(Required work)
(a) From the passage below about the Thrive Trunkwell Garden Project, list every area that gardeners travel from to reach the Project.
(b) Write a continuation of the passage below about the Thrive Trunkwell Garden Project, picking up after its final sentence.

(Excerpt to read)
■ ■ ■ ■ ■
The Thrive Trunkwell Garden Project is located in beautiful countryside in the village of Beech Hill, near Reading, Berkshire, and is set in a Victorian walled garden next to Thrive’s National Office.
Thrive therapists work with more than 100 disabled people each year ranging in age from 14 to 70 years. Thrive gardeners travel to the Project from across Berkshire, North Hampshire, Surrey and South Oxfordshire. They may have learning disabilities, mental health needs including dementia, a physical disability or a sensory disability such as partial sight or deafness.
The Garden is designed to help disabled gardeners develop their skills with a variety of plants and has areas for growing herbs, fruit and vegetables, butterfly and woodland gardens, a glasshouse and polytunnels, a bee border a tree nursery, a large wildlife pond and a shop selling plants grown at the Project. We also offer an alternative curriculum for young people aged 14 to 16 on a nationally recognised vocational qualification.
■ ■ ■ ■ ■
(Stored dataset listing)
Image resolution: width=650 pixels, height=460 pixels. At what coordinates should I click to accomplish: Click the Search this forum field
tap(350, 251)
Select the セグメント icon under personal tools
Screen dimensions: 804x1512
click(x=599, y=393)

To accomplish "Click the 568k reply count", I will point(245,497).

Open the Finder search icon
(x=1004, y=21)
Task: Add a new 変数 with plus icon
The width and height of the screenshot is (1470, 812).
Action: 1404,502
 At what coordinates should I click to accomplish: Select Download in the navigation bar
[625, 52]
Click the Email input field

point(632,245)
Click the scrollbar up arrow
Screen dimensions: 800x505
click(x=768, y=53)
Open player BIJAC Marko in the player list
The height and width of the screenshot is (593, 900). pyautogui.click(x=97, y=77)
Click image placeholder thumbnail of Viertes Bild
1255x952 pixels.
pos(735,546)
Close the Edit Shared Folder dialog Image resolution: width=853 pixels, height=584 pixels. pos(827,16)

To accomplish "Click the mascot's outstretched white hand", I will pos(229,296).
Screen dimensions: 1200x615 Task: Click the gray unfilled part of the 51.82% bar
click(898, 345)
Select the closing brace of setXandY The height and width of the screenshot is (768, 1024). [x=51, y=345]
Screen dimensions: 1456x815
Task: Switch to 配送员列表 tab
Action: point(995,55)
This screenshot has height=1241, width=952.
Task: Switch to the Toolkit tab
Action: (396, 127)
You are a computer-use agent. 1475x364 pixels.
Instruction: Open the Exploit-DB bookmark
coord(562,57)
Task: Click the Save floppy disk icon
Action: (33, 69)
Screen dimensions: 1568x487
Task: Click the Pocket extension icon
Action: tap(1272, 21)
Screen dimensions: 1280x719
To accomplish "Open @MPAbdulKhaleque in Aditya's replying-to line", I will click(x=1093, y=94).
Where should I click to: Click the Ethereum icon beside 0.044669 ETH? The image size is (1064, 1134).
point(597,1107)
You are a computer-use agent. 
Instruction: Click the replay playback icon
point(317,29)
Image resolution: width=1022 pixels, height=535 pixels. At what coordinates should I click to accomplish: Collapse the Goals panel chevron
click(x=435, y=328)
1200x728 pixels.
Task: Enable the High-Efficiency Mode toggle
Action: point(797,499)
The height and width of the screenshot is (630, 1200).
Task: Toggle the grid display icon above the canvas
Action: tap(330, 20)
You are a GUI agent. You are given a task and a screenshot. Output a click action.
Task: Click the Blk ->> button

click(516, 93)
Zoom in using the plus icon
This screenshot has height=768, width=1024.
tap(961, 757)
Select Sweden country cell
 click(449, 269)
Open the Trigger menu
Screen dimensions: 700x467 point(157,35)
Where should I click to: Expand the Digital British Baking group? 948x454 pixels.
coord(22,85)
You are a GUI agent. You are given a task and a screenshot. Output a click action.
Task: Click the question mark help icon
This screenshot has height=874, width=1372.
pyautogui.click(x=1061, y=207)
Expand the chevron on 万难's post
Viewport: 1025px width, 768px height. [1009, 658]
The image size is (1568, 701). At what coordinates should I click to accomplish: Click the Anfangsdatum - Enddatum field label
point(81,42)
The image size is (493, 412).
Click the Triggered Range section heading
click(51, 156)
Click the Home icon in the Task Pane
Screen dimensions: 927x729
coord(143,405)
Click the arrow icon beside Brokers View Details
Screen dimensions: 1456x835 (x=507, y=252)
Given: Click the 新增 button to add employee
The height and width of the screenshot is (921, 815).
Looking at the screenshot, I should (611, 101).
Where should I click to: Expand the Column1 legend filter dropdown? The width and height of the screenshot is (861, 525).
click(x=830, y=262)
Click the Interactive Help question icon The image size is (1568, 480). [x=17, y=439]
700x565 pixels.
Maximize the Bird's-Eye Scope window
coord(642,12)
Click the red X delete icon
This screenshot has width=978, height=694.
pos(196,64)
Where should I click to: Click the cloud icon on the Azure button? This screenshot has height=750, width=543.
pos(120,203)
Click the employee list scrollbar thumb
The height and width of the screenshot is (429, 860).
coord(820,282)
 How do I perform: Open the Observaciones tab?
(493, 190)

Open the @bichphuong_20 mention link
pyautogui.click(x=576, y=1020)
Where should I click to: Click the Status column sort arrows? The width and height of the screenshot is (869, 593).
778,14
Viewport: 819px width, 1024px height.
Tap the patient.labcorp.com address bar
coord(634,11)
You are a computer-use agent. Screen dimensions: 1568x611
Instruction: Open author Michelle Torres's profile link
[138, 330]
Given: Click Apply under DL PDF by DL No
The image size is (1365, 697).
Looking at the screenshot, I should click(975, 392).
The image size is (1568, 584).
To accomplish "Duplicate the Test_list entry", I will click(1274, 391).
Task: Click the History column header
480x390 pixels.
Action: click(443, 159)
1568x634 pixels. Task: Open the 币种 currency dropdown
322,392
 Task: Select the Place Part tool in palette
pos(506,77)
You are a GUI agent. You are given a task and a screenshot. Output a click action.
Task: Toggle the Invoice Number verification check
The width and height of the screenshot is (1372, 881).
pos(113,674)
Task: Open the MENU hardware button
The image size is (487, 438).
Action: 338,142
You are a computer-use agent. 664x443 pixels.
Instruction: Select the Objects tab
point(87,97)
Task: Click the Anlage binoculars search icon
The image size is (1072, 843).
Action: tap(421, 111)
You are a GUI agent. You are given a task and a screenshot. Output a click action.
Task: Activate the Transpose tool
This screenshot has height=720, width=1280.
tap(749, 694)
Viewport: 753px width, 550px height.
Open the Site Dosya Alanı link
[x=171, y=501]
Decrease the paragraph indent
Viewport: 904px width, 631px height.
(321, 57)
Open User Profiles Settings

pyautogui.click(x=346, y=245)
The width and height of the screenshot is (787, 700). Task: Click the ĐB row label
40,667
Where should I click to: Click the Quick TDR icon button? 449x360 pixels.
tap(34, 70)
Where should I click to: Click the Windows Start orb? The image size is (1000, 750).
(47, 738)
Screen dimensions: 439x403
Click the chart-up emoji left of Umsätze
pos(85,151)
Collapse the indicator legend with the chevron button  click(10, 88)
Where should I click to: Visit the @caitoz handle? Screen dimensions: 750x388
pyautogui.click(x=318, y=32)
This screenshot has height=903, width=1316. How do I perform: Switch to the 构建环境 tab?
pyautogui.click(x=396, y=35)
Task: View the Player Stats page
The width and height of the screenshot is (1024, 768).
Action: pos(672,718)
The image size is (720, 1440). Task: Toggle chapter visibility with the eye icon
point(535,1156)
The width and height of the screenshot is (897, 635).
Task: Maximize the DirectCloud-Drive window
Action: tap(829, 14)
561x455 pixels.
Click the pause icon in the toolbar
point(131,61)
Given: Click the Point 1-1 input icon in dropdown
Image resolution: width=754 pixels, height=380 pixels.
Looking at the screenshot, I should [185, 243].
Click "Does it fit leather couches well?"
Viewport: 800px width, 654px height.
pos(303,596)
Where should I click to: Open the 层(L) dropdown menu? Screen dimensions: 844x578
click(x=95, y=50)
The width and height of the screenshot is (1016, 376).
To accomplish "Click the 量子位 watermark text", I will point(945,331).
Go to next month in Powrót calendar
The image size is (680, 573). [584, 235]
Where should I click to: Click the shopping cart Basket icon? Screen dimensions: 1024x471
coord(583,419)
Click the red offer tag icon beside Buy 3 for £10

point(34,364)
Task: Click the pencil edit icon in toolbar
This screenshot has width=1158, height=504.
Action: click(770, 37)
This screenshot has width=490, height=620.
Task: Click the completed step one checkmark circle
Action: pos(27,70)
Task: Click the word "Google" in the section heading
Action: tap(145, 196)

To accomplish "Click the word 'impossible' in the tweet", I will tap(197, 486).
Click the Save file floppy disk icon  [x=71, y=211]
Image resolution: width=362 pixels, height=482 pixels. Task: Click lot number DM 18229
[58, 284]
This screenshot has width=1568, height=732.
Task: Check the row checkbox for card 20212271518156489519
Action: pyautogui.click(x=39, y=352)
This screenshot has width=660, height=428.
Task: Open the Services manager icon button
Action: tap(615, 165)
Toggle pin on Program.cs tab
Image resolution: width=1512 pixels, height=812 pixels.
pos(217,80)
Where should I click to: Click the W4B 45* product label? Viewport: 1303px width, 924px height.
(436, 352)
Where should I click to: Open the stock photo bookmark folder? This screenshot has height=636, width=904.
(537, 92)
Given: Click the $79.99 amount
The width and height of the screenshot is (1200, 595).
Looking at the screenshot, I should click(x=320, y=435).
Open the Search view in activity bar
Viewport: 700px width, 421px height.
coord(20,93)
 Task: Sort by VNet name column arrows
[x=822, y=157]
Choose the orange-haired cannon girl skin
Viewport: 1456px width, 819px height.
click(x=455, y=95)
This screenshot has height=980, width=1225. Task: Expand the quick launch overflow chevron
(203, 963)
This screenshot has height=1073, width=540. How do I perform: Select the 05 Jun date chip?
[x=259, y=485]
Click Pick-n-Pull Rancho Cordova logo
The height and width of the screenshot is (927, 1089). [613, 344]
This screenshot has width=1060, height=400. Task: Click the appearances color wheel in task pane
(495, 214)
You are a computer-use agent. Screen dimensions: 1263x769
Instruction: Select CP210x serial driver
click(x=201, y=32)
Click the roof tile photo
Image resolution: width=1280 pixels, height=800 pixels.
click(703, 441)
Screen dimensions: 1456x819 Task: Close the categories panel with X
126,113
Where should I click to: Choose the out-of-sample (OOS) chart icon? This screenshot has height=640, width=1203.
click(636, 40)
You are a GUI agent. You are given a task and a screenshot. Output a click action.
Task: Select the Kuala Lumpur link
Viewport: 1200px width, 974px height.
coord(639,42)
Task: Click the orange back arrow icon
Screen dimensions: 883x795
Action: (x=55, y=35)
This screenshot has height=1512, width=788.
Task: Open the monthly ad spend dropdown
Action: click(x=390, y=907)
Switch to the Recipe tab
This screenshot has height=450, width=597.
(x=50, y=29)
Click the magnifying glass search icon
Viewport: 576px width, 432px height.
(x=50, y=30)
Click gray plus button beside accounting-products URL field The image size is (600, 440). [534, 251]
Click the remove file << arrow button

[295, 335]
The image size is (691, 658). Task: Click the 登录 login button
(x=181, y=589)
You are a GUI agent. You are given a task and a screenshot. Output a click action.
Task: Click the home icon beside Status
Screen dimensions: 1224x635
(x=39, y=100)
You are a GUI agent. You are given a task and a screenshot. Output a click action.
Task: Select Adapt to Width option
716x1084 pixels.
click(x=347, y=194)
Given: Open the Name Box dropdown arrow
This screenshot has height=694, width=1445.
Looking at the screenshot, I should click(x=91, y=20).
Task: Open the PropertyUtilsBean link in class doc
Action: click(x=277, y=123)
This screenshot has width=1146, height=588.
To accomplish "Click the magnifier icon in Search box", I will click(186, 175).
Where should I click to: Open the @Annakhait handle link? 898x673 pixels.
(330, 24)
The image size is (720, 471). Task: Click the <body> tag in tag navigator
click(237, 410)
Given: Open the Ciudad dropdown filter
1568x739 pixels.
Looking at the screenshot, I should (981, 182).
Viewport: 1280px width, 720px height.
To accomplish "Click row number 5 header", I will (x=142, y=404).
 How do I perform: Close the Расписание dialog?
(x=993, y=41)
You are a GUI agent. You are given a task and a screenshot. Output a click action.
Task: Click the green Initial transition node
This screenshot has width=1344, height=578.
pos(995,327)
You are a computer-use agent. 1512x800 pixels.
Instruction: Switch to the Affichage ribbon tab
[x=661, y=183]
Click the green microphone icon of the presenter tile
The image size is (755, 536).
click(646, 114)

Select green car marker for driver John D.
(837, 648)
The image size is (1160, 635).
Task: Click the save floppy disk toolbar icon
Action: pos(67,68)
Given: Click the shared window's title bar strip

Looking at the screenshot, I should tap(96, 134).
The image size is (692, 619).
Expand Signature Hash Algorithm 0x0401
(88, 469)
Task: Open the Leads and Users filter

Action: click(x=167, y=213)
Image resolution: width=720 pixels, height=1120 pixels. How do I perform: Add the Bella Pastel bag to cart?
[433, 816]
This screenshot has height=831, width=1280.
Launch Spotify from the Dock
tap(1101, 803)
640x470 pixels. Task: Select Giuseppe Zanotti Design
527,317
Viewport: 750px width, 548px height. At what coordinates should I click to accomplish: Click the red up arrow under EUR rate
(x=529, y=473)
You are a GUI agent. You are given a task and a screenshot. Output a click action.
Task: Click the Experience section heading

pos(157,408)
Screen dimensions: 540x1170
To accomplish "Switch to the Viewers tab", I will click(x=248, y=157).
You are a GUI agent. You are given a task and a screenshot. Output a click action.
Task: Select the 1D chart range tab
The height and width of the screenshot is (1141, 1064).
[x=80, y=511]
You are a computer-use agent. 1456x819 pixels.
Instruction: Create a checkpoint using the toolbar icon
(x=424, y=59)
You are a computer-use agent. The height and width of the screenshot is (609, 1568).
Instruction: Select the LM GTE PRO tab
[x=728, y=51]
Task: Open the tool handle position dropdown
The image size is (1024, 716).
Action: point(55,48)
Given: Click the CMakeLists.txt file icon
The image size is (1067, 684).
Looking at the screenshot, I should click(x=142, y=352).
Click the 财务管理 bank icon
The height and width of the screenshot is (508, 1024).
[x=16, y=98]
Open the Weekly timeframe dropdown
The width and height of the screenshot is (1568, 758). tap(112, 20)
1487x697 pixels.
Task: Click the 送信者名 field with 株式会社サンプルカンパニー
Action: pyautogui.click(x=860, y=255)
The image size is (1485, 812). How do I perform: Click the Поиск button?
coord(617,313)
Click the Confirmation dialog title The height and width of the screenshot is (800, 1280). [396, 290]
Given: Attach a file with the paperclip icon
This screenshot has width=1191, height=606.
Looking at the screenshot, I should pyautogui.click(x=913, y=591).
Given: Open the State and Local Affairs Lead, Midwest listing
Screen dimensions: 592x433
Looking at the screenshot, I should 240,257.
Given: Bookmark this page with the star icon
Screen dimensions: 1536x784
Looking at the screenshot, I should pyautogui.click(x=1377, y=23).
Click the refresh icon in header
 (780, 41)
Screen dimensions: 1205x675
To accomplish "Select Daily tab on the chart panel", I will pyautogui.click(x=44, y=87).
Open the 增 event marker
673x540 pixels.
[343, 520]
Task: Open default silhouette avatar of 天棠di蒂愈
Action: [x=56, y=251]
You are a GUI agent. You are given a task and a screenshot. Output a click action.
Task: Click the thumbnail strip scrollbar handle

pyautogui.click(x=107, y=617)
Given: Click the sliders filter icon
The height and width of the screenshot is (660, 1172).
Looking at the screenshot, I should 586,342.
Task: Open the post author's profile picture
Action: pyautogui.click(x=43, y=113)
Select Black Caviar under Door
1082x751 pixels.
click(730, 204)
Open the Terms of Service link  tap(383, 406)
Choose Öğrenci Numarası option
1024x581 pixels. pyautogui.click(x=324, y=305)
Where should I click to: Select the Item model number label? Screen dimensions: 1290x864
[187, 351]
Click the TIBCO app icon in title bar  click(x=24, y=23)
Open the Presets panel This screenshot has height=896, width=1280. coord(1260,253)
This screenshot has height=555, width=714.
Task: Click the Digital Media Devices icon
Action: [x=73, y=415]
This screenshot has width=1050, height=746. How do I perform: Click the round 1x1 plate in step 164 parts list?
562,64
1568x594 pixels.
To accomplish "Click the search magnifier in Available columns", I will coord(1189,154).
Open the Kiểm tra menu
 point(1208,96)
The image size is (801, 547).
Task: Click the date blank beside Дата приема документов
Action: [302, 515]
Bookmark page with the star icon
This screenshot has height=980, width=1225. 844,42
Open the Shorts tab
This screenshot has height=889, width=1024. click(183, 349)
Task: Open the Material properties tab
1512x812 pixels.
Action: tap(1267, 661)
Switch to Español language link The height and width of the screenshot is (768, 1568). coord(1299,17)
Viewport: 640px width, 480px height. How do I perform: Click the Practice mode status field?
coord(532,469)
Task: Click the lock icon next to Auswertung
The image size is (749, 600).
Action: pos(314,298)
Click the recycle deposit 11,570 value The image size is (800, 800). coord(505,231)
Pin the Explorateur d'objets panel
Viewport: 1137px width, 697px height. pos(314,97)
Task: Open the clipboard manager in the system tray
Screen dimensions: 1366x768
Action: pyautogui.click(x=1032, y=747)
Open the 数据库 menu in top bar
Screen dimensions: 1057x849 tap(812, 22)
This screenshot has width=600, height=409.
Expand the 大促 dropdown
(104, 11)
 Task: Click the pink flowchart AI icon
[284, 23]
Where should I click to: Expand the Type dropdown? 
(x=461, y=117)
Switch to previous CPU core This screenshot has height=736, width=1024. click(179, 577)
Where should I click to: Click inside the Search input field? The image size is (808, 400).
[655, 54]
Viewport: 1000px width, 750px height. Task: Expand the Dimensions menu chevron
■ ■ ■ ■ ■
(Task answers)
(a) Berkshire, North Hampshire, Surrey and South Oxfordshire.

(b)
A £60,000 fundraising appeal at Trunkwell is underway to fund the construction of the 'Garden Gallery’ - five small new gardens with each showing people with particular disabilities how they can make a garden work for them. Find out more about the Trunkwell appeal - five new gardens to help people thrive.
The Thrive Trunkwell Garden Project is approved to offer City and Guilds vocational qualifications to Level 1 and we are always delighted when Thrive gardeners move on to further study, to use their skills as a volunteer or to get a job in horticulture.
In addition to the Project’s work with Thrive gardeners on site, the Trunkwell Garden Project also delivers a number of restricted income projects helping disabled people across a wider area.